The genetics and genomics of milk thistle: unlocking its therapeutic potential through modern breeding and biotechnological innovations

Abstract

Milk thistle (Silybum marianum) is a Mediterranean herb renowned for its liver-protective, antioxidant, anti-inflammatory, and detoxifying properties, primarily attributed to the bioactive compound silymarin. Recent studies have also highlighted its potential efficacy against COVID-19, contributing to the growing demand for milk thistle dietary supplements, particularly for liver health and immunity support. Milk thistle seeds, rich in silymarin and unsaturated fatty acids, hold significant industrial value as both medicinal and oilseed crops. To meet the growing demand, it is essential to develop standardized seeds, cultivation practices, and extraction methods aimed at maximizing yields of silymarin and other valuable metabolites. Recent advancements in genetic and genomic research, including the development of the first reference genome of S. marianum, have played a pivotal role in elucidating the biosynthesis pathways of silymarin and optimizing phytochemical production.
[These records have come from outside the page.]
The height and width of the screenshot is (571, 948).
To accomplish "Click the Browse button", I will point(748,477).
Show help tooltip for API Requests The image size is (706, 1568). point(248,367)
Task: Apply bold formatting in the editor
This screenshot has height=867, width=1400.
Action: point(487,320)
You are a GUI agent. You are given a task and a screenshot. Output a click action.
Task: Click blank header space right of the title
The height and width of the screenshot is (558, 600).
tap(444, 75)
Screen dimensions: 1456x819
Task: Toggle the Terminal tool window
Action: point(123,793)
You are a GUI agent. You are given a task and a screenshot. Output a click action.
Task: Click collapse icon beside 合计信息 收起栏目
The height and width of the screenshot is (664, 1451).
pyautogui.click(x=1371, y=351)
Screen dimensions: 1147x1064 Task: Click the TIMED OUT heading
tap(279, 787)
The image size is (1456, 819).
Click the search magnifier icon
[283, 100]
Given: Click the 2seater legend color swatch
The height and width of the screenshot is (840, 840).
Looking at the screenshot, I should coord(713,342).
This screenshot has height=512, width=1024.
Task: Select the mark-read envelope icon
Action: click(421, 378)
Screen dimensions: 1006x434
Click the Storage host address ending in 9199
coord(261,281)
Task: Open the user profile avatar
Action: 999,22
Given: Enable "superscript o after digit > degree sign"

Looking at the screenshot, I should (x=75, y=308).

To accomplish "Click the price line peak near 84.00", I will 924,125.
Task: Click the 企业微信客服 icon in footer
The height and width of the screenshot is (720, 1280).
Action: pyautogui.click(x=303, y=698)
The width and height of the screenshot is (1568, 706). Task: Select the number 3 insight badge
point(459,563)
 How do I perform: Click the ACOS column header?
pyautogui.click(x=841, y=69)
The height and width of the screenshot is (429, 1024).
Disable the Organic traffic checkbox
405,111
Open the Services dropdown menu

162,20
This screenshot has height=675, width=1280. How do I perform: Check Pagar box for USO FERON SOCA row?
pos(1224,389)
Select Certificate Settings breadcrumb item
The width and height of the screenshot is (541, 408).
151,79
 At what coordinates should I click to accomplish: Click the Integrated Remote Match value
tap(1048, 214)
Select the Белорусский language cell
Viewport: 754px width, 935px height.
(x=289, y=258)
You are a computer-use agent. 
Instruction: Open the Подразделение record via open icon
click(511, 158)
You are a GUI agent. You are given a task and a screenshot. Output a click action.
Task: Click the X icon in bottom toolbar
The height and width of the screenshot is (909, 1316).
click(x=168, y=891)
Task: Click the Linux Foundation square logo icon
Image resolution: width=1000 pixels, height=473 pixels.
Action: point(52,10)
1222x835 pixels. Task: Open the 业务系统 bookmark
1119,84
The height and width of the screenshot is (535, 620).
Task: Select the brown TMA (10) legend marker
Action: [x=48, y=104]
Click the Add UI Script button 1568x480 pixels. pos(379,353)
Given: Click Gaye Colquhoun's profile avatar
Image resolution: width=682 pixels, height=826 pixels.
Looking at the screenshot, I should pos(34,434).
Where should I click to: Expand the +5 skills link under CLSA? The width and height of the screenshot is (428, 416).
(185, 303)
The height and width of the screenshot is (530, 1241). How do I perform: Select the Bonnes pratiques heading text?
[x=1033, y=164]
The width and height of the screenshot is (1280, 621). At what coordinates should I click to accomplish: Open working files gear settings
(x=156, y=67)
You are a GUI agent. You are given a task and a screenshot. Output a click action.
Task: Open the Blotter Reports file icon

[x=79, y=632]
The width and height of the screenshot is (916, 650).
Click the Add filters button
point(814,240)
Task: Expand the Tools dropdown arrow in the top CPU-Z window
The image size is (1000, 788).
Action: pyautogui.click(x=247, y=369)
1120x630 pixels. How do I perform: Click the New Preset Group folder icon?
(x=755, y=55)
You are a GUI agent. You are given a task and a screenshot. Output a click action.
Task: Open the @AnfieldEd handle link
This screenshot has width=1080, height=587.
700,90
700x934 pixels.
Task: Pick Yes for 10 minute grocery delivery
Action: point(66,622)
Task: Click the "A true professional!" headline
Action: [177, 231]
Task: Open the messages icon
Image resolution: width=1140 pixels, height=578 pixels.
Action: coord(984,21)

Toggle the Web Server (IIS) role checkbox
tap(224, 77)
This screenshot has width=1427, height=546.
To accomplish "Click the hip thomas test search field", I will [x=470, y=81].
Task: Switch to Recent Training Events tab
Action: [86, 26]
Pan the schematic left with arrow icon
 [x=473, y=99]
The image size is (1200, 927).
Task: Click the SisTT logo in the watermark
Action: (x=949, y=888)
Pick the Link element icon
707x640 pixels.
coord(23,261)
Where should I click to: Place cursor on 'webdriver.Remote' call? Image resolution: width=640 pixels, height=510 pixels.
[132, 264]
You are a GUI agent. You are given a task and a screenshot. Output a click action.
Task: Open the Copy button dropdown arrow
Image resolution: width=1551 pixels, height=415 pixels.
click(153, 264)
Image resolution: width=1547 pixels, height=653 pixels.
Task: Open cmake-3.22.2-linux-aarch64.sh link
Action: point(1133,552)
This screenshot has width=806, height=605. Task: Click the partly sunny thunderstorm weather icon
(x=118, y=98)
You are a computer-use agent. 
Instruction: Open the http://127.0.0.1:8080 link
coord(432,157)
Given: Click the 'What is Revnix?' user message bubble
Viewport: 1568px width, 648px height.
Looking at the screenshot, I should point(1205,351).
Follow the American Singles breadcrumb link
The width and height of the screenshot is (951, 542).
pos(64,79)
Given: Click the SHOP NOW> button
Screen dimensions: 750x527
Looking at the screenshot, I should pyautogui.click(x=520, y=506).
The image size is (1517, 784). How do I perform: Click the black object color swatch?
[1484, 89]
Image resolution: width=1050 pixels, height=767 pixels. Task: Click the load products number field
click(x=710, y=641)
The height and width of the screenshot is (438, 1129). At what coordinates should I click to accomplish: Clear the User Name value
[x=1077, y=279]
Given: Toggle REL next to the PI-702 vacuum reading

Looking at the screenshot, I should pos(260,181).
This review highlights recent advancements in the genetics, genomics, and biochemistry of milk thistle, with particular emphasis on the importance of diverse genetic resources and AI-driven phenomics strategies, such as hyperspectral and RGB imaging, for high-yield and chemotype breeding. Further, feasibility of developing elite cultivars through molecular approaches, such as genome editing and metabolic engineering, is also discussed as the new traits obtained this way would be key to enhancing the commercial value of milk thistle in light of mass production of phytochemicals to meet rising market demands.